In the San Luis Valley, when county lines were drawn and English Only documents and regulations were handed to the Chicanos; they were unaware of plans to uproot their hard-earned lands. The new hoard of Anglos began to buy out and force Chicanos off their lands so intensely that an advocacy union was formed to protect and fight for Mexican Americans. The taxes and influx of white immigrants required money, so Chicanos worked in expanded agriculture and mining ventures, but were abused regularly. La Sociedad Protección Mutua De Trabajadores UnidosSPMDTU.org –formed  in 1900 with Celedonio Mondragon and others in response to the abuse. People remember the acronym as Some poor Mexican Died tied Up! Because that was the reality of what was happening to our families.
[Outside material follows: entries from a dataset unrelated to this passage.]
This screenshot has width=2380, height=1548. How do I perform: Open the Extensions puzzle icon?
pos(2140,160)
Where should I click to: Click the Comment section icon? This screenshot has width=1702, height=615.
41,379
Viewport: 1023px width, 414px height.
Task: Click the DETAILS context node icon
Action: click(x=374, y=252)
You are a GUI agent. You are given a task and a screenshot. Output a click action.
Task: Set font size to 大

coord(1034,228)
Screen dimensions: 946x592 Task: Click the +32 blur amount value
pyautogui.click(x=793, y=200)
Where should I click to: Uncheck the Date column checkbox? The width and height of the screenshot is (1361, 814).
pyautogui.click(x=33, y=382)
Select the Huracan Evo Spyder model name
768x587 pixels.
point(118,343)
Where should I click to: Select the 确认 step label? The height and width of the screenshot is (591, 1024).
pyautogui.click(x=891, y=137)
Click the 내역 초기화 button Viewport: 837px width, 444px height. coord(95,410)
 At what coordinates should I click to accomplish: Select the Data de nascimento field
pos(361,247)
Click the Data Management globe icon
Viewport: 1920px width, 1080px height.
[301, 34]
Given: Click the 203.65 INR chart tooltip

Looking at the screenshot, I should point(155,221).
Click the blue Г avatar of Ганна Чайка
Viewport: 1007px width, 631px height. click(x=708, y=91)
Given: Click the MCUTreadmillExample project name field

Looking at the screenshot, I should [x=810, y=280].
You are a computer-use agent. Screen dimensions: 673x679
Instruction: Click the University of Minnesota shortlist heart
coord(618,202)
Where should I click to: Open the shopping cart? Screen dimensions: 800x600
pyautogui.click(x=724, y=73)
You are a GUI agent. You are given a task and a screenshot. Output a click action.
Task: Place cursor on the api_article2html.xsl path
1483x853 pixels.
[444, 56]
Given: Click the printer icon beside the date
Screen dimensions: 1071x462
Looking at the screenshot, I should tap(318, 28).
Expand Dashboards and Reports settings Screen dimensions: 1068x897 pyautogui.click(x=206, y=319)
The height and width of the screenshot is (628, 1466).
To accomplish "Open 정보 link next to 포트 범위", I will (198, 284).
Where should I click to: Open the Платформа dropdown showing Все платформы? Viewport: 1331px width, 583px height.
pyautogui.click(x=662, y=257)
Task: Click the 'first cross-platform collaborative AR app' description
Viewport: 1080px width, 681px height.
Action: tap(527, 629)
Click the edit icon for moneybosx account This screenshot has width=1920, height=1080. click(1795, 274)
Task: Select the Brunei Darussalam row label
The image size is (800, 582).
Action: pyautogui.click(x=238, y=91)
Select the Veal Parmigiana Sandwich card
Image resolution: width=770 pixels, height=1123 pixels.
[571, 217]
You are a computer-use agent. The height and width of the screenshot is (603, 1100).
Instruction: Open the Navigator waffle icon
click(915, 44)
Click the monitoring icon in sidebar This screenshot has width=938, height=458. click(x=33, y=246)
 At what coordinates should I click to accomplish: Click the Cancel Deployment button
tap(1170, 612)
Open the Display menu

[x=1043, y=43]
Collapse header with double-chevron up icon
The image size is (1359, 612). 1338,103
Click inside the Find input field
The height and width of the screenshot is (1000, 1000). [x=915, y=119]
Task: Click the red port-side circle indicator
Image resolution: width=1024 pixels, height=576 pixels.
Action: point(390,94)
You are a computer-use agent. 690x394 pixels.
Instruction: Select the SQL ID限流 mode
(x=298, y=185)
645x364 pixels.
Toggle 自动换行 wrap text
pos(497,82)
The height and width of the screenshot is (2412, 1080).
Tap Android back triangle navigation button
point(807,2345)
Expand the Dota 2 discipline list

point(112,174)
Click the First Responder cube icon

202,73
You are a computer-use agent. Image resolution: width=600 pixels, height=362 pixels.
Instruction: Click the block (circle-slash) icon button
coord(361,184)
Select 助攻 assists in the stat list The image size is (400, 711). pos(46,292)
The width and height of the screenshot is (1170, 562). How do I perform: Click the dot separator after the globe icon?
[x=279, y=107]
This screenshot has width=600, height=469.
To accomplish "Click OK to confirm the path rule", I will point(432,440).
The Ludlow massacre was another fine example of American policy of those early 20th century progress times. Most of the victims were Chicano families.

 

Today, it is nearly impossible for Chicanos to not struggle because our entire history is seeded through the conflict of colonization. Fortunately, our essence remains Indigenous and culture is a lens through which we reflect upon the world. Chicano culture is so easily adaptable because it was a response to the imposition of foreign interests. It carries a spirit of freedom that cannot be purchased. It reflects a communion with the Lands of Anahiuac – North America, that we share with increasing BIPOC community members.

 

Chicano has become a way to acknowledge that distinct awareness and pride in the indigenous nature of our family. Many of us are still learning the histories and value of what our Native Ancestry bequeaths us. It is a vision of a new horizon that could help humanity find a better path forward.

Mexika Tiahui

 

Danny Stange de Acatl is a Denver Native and Cultural activist that serves his community on various levels.